Selected extract
The Israeli president has said that he “rejects out of hand any connection” between his state and the wave of detonating pagers and walkie-talkies that hit Lebanon’s Hezbollah in particular, but a lot of bystanders too. It is not clear what led Isaac Herzog to contradict that otherwise universally accepted connection, which has been cheered on by some, and deplored by others.

It brings to mind the words of Claud Cockburn, who warned his readers well over eight decades ago: “Never believe anything until it’s officially denied.”

President Herzog’s blanket refusal to accept Israeli responsibility – or, alternatively, take credit – for an unprecedented intelligence killer blow to its northern enemy is even odder, since it came within hours of Prime Minister Benjamin Netanyahu’s threatening warning to Hezbollah on the same day: “If Hezbollah has not understood the message, I promise you, it will understand the message.”

That seems as clear an official claim of credit for the exploding pagers and walkie-talkies as the prime minister could make.

Why, then, should the president be so much more reticent about celebrating Israel’s apparent masterstroke in its unique brand of terrifying counterterrorism?

President Herzog is well aware that critics of Israel’s dramatic sabotage operation last week accuse its secret services of engaging in an indiscriminate attack, hitting Lebanese civilians as well as Hezbollah militants. The International Criminal Tribunal could be persuaded to add the “collateral” casualties of the attacks to its indictments against senior Israeli officials.

Mr Netanyahu is widely reported to be “about to be” formally indicted by the ICC for actions of the IDF in its war on Hamas since last October.

The Israeli prime minister displays contempt for both the allegations and the jurisdiction of the ICC. His recent visit to the US to address Congress in Washington and confer with the Biden Administration shows that, in the prime minister’s calculus, only America matters.

His recent outburst against Keir Starmer’s modest limitations on UK weapons, as well as the ICC prosecution headed by the British lawyer, Sir Karim Khan, showed his contempt for states which try to “punch above their weight” and promote international jurisdiction.

Jobs
**1.** Answer these questions about the article on the pager attacks:
(a) Who warned readers, "Never believe anything until it's officially denied"?
(b) Where did Netanyahu recently go to address Congress?
(c) Who heads the ICC prosecution that Netanyahu spoke out against?
**2.** Which people have both a first and a last name given in the article on the pager attacks? List them all.
**3.** Carry the article on the pager attacks forward from its last sentence.

Entries

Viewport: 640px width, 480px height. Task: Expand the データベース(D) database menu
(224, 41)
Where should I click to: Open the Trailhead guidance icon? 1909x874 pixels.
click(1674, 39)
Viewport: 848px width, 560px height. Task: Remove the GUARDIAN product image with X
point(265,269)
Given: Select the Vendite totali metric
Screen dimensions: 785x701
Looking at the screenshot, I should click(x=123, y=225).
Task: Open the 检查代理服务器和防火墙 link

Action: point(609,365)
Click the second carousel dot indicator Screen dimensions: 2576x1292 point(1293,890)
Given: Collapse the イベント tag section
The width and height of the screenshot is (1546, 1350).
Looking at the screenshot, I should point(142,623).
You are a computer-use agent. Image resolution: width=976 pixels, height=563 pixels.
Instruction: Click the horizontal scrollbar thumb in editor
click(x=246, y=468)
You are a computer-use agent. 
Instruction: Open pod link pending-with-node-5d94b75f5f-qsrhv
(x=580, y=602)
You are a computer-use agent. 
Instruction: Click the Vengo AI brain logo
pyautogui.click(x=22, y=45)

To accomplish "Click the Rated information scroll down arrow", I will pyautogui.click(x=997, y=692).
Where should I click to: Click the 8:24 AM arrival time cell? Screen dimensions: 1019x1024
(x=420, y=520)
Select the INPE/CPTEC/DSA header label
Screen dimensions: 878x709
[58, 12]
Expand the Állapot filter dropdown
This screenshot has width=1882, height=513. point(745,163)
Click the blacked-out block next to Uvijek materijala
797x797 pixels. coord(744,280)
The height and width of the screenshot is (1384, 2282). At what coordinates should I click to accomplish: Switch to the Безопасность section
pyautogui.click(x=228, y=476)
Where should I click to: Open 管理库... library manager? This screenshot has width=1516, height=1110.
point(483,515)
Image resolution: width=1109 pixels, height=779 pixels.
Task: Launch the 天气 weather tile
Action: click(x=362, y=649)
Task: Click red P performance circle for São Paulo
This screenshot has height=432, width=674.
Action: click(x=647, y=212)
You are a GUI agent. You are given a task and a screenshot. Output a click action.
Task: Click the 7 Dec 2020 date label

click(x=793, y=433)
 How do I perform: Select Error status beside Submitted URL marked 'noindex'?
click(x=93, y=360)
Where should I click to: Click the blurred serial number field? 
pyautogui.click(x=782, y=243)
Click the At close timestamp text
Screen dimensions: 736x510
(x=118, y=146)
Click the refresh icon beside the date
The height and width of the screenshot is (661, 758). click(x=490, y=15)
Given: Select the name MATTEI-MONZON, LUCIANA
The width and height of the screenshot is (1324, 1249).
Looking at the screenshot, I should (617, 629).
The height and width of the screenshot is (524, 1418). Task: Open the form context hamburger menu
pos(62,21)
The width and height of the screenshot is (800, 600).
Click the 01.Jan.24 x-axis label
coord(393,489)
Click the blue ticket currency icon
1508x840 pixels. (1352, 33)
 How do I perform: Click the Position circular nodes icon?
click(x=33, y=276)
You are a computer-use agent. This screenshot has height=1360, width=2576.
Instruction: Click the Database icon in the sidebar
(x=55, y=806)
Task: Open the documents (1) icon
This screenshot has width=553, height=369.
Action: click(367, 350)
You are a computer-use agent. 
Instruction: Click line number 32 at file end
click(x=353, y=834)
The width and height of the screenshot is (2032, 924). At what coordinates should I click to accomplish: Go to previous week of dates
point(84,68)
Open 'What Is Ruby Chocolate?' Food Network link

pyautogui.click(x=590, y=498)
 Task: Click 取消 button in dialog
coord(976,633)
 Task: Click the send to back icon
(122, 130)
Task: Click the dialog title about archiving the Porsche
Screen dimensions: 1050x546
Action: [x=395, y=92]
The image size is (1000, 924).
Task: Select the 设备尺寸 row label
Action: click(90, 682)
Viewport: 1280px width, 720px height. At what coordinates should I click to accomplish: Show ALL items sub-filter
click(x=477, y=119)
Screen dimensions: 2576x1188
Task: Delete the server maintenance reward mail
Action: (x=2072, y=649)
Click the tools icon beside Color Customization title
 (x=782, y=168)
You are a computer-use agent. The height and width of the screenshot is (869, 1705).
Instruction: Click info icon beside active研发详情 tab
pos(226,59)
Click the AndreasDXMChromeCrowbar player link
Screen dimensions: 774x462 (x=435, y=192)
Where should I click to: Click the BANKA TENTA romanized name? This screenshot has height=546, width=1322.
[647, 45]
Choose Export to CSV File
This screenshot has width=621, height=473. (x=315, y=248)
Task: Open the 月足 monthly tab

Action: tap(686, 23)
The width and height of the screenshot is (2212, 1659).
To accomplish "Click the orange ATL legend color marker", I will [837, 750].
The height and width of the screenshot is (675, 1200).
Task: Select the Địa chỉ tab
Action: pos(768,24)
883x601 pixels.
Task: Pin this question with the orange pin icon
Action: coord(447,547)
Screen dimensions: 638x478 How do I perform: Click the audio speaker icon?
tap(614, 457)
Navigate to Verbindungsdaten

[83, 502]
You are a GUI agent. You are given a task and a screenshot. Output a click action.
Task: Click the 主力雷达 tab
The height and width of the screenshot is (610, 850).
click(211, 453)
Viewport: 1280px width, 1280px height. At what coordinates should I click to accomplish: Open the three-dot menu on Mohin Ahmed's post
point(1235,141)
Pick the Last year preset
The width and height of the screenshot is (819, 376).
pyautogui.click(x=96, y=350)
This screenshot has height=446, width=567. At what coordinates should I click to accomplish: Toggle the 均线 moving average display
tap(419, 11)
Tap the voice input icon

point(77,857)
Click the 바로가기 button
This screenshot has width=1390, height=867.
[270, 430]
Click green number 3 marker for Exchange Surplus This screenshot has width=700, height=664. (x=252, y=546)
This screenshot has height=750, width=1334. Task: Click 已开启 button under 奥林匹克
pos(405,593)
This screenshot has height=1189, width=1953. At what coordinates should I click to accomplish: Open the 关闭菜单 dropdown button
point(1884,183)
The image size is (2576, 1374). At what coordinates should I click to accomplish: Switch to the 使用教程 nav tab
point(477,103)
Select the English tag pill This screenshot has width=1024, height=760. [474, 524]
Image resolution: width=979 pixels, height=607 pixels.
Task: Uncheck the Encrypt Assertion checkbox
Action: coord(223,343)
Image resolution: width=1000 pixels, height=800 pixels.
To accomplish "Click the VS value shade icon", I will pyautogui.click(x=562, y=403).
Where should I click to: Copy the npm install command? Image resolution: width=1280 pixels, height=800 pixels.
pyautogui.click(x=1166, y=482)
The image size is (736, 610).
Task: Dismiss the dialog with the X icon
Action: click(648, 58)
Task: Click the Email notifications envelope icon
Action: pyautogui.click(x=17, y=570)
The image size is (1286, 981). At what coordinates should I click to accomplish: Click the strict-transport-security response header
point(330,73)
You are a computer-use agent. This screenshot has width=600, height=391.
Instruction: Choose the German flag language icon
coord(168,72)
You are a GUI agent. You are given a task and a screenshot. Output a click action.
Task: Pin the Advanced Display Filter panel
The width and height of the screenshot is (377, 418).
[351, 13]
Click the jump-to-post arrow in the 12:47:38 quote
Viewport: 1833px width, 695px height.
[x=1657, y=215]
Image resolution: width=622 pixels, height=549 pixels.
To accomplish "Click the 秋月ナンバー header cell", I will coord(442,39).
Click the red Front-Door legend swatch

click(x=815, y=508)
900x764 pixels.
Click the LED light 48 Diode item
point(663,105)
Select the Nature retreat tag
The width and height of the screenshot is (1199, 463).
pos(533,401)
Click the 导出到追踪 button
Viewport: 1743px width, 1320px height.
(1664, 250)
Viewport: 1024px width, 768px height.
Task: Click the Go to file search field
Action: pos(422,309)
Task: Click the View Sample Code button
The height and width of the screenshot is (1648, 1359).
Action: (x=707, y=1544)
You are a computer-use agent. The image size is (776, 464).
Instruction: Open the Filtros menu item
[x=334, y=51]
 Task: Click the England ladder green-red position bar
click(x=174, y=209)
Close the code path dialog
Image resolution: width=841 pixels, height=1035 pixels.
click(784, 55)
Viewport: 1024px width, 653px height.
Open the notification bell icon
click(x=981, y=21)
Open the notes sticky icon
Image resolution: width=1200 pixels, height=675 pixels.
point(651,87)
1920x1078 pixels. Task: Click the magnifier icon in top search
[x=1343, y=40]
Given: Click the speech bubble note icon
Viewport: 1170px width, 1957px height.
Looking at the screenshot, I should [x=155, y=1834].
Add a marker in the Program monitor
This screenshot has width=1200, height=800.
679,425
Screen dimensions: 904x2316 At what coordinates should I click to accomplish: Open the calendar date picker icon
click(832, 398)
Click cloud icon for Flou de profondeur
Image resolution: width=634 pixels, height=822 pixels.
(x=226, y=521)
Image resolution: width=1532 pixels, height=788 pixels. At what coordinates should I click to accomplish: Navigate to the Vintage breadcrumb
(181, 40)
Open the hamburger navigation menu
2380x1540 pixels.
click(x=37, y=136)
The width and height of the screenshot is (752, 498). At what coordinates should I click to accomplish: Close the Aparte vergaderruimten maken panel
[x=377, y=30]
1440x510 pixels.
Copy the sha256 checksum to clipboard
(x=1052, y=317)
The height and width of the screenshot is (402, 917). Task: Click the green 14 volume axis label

The answers
**1.**
(a) Claud Cockburn
(b) Washington, in the US
(c) Sir Karim Khan, a British lawyer

**2.**
Isaac Herzog
Claud Cockburn
Benjamin Netanyahu
Keir Starmer
Karim Khan

**3.**
Perhaps because of his British background, today’s Israeli president is more sensitive than US-educated Bibi Netanyahu to the impact of public opinion and policymakers in European countries on perceptions of Israel’s war-making – however much he may endorse robust (to put it mildly) measures against its enemies. Herzog is also aware of the Europeans’ signatures on the ICC’s charter.

Tensions within Israel’s political elite reflect the divisions inside Israeli society which, though it might be united against its external enemies, is polarised in its attitudes towards Netanyahu’s handling of the conflict since 7 October. Herzog prioritises getting hostages home. Netanyahu is going for military victory

His government seems to be following – not least with its strikes deep inside Lebanon against Hezbollah – a strategy of “de-escalation through escalation”. What that means is deterring Hezbollah from striking at northern Israel by showing how much more power to wreak havoc that Israel possesses than the Lebanese militants can deploy.

It is clearly the case that the IDF and Mossad can increase the pain inflicted on Lebanon in general and Hezbollah in particular. But the question is: how long can Israel sustain Hezbollah’s disruption of normal life and economic activity in its northern regions? Sadly, Lebanese have become accustomed to tragedy and scrabbling to get by on the margins.

If, after the dramatic body blows to Hezbollah at the start of last week, Hezbollah and its allies from Iraq to Yemen can continue to fire rockets and drones into Israel, then the euphoria about the crippling blows to around 4,000 or so Hezbollah supporters could dissipate fast.

Putting it bluntly, many Israelis are facing an unprecedented fall in living standards as well as security – even if the level of both of these problems for them would seem a vast improvement to many Lebanese. Knowing that the grass is more scorched on the other side is little comfort.

Israeli intelligence’s coup may turn out to be no more decisive than Japan’s attack on Pearl Harbor, or 9/11 was for al-Qaeda.

Israeli celebrations of the maiming of Hezbollah and the decapitation of its key commanders had something eerily reminiscent of Palestinians dancing in the streets after the Twin Towers collapsed 23 years ago, mistaking a successful surprise attack for a decisive blow.

Premature celebration of victory could sharpen the Israeli public’s divisions, if Israel’s longest war by far since 1948 drags on for many more months and drags everyday life down.

This war has ominous echoes of Algeria in the 1950s and Vietnam in the 1960s. Then, the modern French and American armies could defeat the insurgents in every pitched battle, but attrition wore down the technologically superior forces’ will to fight on.

Divisions at the top of Israeli politics about how to present their strategy against Hezbollah and Hamas could weaken popular support for an apparently endless war.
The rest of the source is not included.